Stored data entries –
######

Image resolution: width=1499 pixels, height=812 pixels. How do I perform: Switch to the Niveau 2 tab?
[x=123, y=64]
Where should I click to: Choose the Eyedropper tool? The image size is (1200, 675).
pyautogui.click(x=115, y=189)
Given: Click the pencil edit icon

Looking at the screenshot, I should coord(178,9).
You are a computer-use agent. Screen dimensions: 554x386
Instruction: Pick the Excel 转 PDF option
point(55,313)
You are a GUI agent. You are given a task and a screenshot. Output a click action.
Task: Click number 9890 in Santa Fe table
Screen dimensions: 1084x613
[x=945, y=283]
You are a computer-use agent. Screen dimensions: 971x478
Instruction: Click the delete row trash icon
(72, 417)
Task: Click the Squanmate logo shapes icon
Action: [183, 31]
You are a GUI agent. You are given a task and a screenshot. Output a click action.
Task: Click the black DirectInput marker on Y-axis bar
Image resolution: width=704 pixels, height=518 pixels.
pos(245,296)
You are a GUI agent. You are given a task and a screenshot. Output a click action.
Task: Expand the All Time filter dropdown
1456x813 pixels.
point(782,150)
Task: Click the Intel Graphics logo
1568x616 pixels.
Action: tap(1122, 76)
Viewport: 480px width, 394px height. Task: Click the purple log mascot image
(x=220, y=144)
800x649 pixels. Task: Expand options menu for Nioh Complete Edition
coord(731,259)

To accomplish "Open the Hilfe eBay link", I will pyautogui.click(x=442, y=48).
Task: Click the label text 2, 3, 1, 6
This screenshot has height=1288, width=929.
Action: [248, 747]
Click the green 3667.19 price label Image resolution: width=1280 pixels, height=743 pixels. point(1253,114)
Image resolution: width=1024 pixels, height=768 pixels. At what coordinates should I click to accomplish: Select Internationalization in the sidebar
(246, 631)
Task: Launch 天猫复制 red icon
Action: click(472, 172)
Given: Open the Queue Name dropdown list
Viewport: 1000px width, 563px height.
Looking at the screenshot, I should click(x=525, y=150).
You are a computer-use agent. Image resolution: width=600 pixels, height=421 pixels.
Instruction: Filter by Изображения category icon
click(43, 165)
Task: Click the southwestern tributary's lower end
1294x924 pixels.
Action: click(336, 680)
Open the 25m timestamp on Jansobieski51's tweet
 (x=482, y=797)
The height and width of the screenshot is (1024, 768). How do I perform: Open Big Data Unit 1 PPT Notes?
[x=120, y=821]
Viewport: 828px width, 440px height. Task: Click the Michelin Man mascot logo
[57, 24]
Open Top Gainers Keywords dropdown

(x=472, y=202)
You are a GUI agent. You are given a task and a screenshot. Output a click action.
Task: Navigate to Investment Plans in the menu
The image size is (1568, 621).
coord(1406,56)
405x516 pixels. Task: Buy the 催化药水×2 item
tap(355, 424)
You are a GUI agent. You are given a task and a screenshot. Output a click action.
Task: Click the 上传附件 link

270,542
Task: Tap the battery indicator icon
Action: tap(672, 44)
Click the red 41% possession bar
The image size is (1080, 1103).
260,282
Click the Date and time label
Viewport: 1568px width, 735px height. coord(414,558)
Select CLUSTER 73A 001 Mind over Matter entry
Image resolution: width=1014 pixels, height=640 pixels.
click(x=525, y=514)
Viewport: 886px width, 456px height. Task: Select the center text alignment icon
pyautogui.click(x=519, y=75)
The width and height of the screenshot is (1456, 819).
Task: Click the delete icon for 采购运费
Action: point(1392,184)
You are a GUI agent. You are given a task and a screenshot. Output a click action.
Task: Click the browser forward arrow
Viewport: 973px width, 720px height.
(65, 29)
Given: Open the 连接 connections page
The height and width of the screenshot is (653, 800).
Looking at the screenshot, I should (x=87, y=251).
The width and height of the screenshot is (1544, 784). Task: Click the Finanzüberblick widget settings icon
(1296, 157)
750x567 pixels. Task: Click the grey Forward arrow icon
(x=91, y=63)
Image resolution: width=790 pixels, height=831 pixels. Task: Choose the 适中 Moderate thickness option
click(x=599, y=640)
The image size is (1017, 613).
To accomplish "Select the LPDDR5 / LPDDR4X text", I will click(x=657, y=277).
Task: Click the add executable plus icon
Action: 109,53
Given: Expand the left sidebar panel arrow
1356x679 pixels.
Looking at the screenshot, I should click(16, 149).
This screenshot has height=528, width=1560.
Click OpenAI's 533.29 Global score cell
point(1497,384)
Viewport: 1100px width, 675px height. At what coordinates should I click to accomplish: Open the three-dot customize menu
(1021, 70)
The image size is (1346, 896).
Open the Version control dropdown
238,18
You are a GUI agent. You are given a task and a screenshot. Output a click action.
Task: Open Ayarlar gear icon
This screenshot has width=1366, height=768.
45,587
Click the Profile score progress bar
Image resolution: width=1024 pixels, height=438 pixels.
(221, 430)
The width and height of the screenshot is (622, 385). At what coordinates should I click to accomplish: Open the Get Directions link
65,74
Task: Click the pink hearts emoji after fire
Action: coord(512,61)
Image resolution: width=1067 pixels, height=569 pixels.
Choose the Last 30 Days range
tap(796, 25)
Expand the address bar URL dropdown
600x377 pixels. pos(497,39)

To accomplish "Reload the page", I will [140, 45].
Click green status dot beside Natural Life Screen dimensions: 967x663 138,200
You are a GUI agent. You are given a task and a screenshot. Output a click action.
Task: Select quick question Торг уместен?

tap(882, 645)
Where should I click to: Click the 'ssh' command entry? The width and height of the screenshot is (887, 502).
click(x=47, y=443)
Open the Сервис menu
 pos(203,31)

######

Problem –
The answer is the lines above between the line holding "Image resolution: width=1067" and the line holding "Click green status", inclusive, each written out exactly, and no others.

Response –
Image resolution: width=1067 pixels, height=569 pixels.
Choose the Last 30 Days range
tap(796, 25)
Expand the address bar URL dropdown
600x377 pixels. pos(497,39)

To accomplish "Reload the page", I will [140, 45].
Click green status dot beside Natural Life Screen dimensions: 967x663 138,200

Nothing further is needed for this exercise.